Konfüçyüs MÖ 479'da öldü. büyük bir düz nehrin kıyısında, bir filozofa yakışır şekilde ağaçların taçları altında. Öğretmenin ölümünden sonra, Konfüçyüs'ün takipçileri, Konfüçyüs'ün benzer düşünen insanlarla yaptığı konuşmaların kayıtlarını ve çeşitli konulardaki açıklamalarını içeren "Konuşmalar ve Yargılar" ("Lun-yu") kitabını yazdı. Kitap kısa sürede kanon oldu.

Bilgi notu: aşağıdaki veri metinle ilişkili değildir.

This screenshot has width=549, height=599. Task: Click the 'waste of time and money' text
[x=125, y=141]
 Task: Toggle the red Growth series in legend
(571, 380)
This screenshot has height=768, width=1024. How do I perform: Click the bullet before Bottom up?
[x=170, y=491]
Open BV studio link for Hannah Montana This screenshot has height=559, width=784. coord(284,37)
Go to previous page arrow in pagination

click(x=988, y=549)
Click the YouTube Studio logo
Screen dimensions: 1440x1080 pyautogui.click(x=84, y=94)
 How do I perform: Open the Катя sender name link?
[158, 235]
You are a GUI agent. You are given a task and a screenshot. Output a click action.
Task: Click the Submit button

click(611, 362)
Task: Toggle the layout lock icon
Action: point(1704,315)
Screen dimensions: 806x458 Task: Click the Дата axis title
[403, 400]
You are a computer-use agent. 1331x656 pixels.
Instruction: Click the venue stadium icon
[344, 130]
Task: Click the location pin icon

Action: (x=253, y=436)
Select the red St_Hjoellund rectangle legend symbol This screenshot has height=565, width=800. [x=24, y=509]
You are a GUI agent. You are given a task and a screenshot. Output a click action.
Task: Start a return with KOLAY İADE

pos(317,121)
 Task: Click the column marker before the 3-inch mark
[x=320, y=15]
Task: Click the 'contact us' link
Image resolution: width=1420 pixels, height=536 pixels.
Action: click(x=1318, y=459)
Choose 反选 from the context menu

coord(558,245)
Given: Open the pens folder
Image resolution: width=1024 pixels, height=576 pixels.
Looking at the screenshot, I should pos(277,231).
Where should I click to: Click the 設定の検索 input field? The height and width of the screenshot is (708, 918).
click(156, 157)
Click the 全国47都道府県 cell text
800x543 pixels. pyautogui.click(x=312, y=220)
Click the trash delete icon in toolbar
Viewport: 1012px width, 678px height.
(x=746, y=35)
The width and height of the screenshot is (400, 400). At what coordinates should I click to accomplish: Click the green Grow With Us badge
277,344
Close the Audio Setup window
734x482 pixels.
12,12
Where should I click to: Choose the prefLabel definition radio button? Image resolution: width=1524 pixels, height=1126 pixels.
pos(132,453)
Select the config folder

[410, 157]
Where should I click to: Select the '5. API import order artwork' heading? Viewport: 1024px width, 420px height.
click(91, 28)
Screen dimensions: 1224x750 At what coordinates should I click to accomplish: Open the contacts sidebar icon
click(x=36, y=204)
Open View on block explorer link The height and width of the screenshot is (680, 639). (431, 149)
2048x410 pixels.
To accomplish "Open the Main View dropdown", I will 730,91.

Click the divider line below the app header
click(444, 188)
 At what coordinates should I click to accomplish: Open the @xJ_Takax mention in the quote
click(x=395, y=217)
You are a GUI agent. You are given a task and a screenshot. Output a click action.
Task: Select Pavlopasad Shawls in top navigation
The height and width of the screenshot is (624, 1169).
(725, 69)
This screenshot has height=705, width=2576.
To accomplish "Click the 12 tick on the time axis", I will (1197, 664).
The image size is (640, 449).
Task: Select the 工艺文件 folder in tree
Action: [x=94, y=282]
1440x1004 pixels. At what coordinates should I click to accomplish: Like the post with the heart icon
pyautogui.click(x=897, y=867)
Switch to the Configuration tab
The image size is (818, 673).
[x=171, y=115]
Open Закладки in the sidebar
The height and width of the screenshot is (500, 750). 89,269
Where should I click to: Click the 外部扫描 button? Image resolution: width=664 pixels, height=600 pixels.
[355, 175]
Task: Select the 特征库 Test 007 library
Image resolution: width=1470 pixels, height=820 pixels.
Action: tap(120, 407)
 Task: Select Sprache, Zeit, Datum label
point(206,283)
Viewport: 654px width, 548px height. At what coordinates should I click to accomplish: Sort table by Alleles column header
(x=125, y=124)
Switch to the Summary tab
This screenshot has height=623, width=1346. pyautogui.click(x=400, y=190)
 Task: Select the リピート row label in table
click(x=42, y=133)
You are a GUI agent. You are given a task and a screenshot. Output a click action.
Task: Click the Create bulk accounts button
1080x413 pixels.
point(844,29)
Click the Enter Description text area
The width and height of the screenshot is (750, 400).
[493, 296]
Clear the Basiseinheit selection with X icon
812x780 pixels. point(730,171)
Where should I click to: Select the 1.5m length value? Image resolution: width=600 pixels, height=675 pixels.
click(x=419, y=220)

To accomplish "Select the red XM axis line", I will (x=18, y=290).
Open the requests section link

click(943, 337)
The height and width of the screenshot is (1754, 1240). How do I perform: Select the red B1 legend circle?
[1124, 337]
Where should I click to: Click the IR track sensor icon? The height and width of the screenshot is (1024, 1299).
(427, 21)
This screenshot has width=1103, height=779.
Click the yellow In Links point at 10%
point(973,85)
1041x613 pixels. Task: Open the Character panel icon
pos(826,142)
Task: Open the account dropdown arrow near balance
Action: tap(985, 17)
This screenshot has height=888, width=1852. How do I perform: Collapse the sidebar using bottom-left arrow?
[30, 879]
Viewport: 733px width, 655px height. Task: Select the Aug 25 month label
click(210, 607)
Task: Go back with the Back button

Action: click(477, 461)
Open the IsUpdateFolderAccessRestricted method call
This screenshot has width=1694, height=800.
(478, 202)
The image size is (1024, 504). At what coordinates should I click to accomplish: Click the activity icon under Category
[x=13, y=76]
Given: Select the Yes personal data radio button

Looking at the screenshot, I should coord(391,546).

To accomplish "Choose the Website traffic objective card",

Konfüçyüsçülük Çin'in resmi inancı oldu ve Konfüçyüs tanrıların yüzüne tanıtıldı. Onun onuruna tapınaklar inşa edildi ve mütevazı öğretmen yavaş yavaş Çinlilerin gözünde bir bilgelik feneri oldu. Tanıdık bir fenomen, değil mi?

Konfüçyüs hakkında bir makalede onun öğretisinin ne olduğundan bahsetmemek garip olurdu. Konfüçyüs'ün öğretileri etiktir, yani doğru davranışı öğretirler. Kesin olarak söylemek gerekirse, herhangi bir dindeki etik bileşen ana bileşenlerden biridir. Konfüçyüs'ün öğretileri, bir kişinin her zaman mutlu olmak istediğine inanır. Bunu başarmak için, "asil koca" beş ana davranış kuralına uymaya davet edilir.

1. İnsanlık. Bu kuralı takiben, hayatta insanlara sempati ve sevgi ile rehberlik etmek gerekir. İnsanlık ağacı sembolize eder. Aşağıdaki kural hayırseverlikten gelir doğru davranış, "adalet".

2. Adalet. Bu kural, hayırseverlik ve karşılıklılık ilkesine dayanmaktadır. Kendinize nasıl davranıyorsanız karşınızdakine de öyle davranın. Metal adaletin sembolüdür.

3. Ayinlere ve ritüellere uygunluk. Burada toplumun temellerini korumak ve yıkmamak gerekir. Bunun sembolü en yüksek derece Konfüçyüs'ün muhafazakar kuralı, Avrupalıların şu ya da bu şekilde devrimle ilişkilendirdiği bir unsur olan ateştir. Öyleyse bu Çinlileri anlayın!

4. Bilgelik. Birinin eylemlerinin sonuçlarını öngörmek insan doğasıdır. Bu nedenle, bilge bir adam kendini silahlandıracak sağduyu ve ihtiyatlı olun. Hikmet adaleti dengeler ve inatçılığı önler. Bilgeliğin sembolü sudur.

5. İyi niyet ve iyi niyet. Bu kural, yeni başarılar gerektirir ve ritüelleri gözlemleme gereğinin muhafazakarlığını dengeler. İyi niyet, ikiyüzlülüğü önler ve ilerlemeyi sağlar. Bu davranış kuralının sembolü topraktır.

Konfüçyüs sadece Çin'de saygı görmez. Dünyadaki birçok insan için Çin'i ve Çinlilerin yaşamın birçok alanındaki birçok başarısını sembolize ediyor. Rusya dahil birçok ülkede Çin kültürünün ve dilinin yayılmasını teşvik eden Konfüçyüs kurumları var. Konfüçyüs anıtları sadece Çin'de değil, Moskova ve St. Petersburg'da da bulunmaktadır.